Income Tax – Penalty for Concealment of Income – Applicability of Penalty Provisions – Voluntary Surrender of Income – Burden of Proof – Retrospective Application of Statutory Amendments

Key Legal Propositions

  1. Penalty under Section 271(1)(c) of the Income-tax Act, 1961 can be validly imposed even if the assessment order was passed under the Income-tax Act, 1922.
  2. An admission or surrender of income, if not voluntary and induced by the Income-tax Officer with an implied assurance of no penalty, does not automatically lead to the conclusion of concealment justifying a penalty under Section 271(1)(c).
  3. The burden of proof on the department to establish concealment of income is not automatically discharged where the assessee's "admission" of income is conditional or involuntary.
  4. A question of law not raised before the Income-tax Appellate Tribunal or in the reference application, especially one requiring findings of fact or legal interpretation regarding retrospective application of a provision, cannot be agitated for the first time before the High Court in a reference under Section 256(1).

Judgment Summary

Background

The assessee, a Hindu Undivided Family carrying on business, was assessed for the assessment year 1951-52 under the Income-tax Act, 1922. The assessment included Rs. 1,00,000 as income from undisclosed sources (comprising two sums of Rs. 50,000 each).
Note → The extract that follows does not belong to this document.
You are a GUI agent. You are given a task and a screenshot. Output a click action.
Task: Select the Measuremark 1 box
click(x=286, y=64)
One sum of Rs. 50,000 appeared in the assessee's suspense account, and the other as cash credit in the books of M/s. Veer Industries Ltd., Delhi. The assessee initially disowned the latter Rs. 50,000 but later, following discussions with the Income-tax Officer, "surrendered" it for inclusion in income, provided no penalty was imposed. Penalty proceedings under Section 271(1)(c) of the Income-tax Act, 1961 were initiated for concealment of income. The Inspecting Assistant Commissioner levied a penalty of Rs. 35,000. The Income-tax Appellate Tribunal set aside the penalty order, leading to this reference by the Commissioner of Income-tax on the question of whether the Tribunal was legally justified in cancelling the penalty.